The Mudcat Café TM
Thread #50119   Message #28223
Posted By: Roger Himler
13-May-98 - 09:50 PM
Thread Name: ADD/Origins: the Texas Ranger / Texas Rangers
Subject: Lyr Add: THE TEXAS RANGERS
THE TEXAS RANGERS

Come all you Texas Rangers, wherever you may be,
I hope you'll pay attention and listen unto me,
My name is nothing extry, the truth to you I'll tell,
I am a roving Ranger and I'm sure I wish you well.

'Twas at the age of sixteen I joined this jolly band,
We marched from San Antonio unto the Rio Grande,
Our captain, he informed us, perhaps he thought it right,
'Before you reach the station, boys, I'm sure you'll have to fight.'

I saw the Injuns coming, I heard them give a yell,
My feelings at this moment no human tongue can tell,
I saw their glittering lances and their arrows round me flew,
And all my strength it left me and all my courage, too.

We fought full nine hours before the strife was o'er,
The like of dead and wounded I never saw before,
And when the sun was rising and the Indians they had fled,
We loaded up our rifles and counted up our dead.

Now all of us were wounded, our noble captain slain,
The sun was shining sadly across the bloody plain,
Sixteen brave Rangers as ever roamed the West,
Were buried by their comrades with arrows in their breast.

'Twas then I thought of mother, who to me in tears did say,
"To you they are all strangers, with me you'd better stay.'
I thought that she was childish and that she did not know,
My mind was fixed on ranging and I was bound to go.

I have seen the fruits of ramblin', I know its hardships well,
I have crossed the Rocky Mountains, rode down the streets of Hell,
I have been in the great Southwest, where wild Apaches roam,
And I tell you from experience, you'd better stay at home.

From *Folk Songs of North America* by Alan Lomax. He says the song is related to Catnach broadside, *Nancy of Yarmouth*, became current about the time of the Battle of the Alamo, 1835, and spead back north-east and east, so it is now current among folk singers in New England and Southern Mountains.
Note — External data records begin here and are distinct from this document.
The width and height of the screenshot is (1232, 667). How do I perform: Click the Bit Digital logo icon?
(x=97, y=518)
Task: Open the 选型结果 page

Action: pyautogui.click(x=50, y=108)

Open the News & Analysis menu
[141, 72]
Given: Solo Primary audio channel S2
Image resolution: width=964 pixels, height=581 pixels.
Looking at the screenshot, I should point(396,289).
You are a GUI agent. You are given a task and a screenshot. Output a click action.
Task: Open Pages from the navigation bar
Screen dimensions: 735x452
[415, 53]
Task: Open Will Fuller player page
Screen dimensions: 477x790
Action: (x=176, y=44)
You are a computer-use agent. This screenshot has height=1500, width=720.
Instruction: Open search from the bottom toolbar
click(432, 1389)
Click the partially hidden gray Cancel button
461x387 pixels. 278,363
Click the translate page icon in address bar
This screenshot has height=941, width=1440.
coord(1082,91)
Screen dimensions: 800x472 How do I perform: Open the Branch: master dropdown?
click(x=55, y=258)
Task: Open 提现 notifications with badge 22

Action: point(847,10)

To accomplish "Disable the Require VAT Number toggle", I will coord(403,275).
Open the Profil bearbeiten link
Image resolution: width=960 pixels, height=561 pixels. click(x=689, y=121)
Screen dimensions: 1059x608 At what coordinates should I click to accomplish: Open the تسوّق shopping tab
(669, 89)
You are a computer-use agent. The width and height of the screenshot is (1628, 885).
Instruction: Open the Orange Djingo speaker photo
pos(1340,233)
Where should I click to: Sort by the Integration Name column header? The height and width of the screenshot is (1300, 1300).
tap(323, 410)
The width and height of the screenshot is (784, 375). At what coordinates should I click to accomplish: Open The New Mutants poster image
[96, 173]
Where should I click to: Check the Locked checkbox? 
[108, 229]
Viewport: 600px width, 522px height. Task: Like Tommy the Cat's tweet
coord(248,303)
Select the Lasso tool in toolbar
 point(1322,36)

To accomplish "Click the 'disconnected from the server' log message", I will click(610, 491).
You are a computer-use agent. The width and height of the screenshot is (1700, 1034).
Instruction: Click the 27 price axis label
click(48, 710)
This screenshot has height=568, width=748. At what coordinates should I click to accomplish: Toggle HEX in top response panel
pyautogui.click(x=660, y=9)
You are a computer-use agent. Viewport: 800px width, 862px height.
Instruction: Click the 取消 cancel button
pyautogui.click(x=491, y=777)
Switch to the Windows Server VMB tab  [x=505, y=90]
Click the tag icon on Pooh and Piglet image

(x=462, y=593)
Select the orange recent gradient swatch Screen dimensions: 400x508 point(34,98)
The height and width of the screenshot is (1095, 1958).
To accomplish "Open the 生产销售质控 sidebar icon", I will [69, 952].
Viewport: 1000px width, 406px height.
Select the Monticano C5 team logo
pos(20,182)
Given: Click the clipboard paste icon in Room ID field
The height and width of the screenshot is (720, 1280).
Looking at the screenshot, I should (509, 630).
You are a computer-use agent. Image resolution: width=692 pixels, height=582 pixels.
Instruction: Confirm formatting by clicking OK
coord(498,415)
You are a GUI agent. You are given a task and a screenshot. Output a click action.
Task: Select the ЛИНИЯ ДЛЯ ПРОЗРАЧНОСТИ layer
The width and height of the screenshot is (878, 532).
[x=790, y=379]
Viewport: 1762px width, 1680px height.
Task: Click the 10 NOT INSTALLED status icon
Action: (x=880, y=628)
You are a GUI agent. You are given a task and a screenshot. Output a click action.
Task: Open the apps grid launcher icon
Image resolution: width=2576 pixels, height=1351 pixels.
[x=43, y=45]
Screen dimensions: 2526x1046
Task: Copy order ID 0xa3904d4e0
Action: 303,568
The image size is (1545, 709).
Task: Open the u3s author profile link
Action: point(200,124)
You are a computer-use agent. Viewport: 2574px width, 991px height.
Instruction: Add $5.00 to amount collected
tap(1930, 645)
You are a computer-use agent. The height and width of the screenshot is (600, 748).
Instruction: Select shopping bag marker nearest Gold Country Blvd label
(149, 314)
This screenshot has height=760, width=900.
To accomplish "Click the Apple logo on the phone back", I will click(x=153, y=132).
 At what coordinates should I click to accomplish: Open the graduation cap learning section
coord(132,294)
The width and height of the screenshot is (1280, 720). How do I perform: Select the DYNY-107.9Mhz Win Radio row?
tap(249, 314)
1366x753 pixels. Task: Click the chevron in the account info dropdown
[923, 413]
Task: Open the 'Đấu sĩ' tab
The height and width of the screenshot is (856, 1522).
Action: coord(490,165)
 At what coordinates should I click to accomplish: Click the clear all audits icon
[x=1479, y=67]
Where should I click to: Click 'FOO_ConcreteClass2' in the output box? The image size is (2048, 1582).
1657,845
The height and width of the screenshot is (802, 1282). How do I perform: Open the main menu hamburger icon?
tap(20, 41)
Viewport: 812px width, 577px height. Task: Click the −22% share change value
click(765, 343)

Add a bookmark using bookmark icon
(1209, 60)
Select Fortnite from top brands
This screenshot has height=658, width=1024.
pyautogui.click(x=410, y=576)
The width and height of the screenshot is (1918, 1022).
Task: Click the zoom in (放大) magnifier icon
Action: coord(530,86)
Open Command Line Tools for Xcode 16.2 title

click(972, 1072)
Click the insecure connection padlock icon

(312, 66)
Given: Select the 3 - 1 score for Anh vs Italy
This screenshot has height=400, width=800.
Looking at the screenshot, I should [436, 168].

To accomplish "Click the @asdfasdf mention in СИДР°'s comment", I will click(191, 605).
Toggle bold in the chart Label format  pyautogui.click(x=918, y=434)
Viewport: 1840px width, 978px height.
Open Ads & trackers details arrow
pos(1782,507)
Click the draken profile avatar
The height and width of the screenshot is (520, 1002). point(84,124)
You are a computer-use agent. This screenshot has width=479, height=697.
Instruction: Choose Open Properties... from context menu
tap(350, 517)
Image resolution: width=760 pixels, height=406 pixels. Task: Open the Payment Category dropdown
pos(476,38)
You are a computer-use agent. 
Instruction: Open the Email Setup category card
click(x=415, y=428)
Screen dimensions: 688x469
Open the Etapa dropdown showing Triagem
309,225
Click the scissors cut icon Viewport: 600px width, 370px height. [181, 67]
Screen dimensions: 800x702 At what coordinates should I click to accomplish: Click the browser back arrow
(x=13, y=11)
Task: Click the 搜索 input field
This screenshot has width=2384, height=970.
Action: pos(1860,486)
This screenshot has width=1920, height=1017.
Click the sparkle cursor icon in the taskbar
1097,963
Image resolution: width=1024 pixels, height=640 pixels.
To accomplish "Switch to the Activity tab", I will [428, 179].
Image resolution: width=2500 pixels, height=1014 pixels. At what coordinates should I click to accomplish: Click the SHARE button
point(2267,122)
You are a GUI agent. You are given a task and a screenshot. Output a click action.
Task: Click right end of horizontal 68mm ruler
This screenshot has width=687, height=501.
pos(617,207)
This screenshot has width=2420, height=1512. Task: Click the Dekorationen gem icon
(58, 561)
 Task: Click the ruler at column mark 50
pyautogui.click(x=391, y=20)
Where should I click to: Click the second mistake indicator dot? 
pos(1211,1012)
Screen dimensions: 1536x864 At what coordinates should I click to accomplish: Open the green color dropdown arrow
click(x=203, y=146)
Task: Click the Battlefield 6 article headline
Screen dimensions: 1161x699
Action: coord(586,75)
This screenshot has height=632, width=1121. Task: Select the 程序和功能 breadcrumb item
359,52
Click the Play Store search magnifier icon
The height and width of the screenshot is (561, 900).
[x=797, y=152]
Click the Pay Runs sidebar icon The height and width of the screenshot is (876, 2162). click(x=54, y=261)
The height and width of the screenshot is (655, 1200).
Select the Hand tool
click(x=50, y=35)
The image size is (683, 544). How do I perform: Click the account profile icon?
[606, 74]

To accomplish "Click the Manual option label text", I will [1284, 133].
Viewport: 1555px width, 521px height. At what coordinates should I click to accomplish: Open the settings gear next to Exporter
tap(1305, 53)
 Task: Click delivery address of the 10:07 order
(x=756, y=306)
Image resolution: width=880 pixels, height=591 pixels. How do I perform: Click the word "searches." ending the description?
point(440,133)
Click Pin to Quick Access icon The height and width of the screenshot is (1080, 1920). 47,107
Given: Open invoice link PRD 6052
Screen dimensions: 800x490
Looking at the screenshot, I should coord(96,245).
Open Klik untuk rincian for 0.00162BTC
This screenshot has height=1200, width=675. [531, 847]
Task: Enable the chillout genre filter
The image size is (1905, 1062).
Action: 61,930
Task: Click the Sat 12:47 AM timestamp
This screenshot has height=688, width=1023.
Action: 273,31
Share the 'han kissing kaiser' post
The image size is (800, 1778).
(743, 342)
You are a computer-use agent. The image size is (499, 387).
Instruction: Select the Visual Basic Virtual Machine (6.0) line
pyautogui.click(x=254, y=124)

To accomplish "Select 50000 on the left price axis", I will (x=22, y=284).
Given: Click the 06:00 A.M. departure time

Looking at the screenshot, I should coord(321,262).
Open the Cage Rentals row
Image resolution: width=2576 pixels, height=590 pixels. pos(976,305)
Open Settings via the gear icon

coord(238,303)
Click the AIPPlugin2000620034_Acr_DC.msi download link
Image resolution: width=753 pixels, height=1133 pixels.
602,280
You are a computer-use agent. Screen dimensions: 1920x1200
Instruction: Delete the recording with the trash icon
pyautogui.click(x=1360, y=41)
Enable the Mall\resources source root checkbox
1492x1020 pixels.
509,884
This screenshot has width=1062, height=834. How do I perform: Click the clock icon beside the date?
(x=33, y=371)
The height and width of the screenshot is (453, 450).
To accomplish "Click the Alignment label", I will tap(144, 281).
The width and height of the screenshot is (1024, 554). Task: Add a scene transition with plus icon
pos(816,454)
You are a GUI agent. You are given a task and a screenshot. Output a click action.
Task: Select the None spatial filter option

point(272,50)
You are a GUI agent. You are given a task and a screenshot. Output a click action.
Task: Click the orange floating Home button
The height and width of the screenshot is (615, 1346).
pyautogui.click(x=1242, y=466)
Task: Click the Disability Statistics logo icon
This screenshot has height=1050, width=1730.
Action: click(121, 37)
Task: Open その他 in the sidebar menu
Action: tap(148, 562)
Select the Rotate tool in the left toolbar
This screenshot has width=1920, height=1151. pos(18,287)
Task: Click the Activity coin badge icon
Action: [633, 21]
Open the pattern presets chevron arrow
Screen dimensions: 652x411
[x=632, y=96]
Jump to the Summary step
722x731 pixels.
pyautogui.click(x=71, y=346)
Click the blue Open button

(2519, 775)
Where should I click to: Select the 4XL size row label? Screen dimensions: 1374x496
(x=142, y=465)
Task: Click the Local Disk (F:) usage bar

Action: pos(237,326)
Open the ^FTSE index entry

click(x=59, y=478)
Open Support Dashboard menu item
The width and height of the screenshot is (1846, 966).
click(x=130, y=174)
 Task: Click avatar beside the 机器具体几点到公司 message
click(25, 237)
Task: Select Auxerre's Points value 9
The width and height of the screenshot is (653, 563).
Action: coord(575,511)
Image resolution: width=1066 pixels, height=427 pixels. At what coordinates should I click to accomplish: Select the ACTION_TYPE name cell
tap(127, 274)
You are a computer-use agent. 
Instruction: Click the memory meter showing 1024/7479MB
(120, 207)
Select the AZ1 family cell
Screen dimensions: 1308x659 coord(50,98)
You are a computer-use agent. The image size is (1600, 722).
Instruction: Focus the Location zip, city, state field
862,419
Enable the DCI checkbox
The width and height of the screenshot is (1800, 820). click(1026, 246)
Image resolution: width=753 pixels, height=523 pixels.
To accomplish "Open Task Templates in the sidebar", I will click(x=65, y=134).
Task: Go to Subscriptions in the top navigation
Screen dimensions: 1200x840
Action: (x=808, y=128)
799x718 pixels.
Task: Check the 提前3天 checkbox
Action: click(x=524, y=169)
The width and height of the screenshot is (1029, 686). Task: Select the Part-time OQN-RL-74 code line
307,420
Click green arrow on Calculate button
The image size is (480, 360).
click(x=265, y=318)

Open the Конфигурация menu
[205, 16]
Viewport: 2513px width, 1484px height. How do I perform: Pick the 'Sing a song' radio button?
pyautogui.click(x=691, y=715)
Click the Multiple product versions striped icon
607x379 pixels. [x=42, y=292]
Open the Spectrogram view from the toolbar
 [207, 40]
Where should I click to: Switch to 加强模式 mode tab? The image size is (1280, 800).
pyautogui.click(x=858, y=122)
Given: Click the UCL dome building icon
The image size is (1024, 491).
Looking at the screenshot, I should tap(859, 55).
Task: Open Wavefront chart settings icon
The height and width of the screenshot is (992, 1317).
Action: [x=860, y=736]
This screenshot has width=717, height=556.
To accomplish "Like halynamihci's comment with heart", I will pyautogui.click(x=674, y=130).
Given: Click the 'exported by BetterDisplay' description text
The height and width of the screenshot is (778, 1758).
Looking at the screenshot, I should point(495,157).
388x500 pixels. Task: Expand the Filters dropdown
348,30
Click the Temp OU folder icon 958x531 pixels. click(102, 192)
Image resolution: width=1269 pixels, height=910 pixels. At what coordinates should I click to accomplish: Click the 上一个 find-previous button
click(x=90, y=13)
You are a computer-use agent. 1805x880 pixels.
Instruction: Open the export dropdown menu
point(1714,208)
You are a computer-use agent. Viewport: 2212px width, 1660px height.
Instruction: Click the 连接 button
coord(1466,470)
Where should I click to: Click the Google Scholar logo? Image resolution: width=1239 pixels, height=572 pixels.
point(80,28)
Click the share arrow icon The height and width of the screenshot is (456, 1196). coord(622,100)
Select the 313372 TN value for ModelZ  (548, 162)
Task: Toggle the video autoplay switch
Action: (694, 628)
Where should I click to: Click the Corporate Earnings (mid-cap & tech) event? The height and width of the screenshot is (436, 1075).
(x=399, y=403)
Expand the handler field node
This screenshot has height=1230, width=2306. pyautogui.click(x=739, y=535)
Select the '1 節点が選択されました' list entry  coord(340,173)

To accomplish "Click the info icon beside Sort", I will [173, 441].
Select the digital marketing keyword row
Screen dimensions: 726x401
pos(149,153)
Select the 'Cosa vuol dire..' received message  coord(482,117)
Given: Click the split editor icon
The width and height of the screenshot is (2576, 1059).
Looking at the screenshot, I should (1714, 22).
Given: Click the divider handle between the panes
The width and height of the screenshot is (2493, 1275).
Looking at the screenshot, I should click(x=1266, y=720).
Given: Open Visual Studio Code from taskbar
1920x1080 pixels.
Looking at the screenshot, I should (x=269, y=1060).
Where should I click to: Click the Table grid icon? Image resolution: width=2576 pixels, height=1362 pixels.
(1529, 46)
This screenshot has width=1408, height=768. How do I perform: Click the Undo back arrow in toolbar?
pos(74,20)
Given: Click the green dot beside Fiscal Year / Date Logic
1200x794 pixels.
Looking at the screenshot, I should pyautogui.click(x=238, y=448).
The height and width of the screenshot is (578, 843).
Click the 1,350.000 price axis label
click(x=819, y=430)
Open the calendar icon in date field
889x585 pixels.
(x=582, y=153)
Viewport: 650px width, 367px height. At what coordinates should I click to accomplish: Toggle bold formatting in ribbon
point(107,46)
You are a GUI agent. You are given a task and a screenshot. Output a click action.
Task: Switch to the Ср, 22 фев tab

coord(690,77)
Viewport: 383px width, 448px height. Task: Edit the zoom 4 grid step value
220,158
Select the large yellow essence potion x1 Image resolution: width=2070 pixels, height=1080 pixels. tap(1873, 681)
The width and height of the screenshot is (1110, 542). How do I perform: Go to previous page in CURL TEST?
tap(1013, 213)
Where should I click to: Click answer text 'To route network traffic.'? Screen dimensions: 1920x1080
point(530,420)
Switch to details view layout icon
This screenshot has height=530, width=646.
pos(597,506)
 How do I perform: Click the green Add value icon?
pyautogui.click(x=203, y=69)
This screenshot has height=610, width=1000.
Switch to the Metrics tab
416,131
The story comes from the early experience of the Texas Rangers when they were armed with rifles. The Rangers were *out-gunned* by the Indians who could shoot their arrows multiple times in the period it took the Rangers to reload their single-shot muskets. In 1840, the Rangers became armed with the Colt six-shooter. It evened the odds considerably. The song was sung by both sides in the Civil War.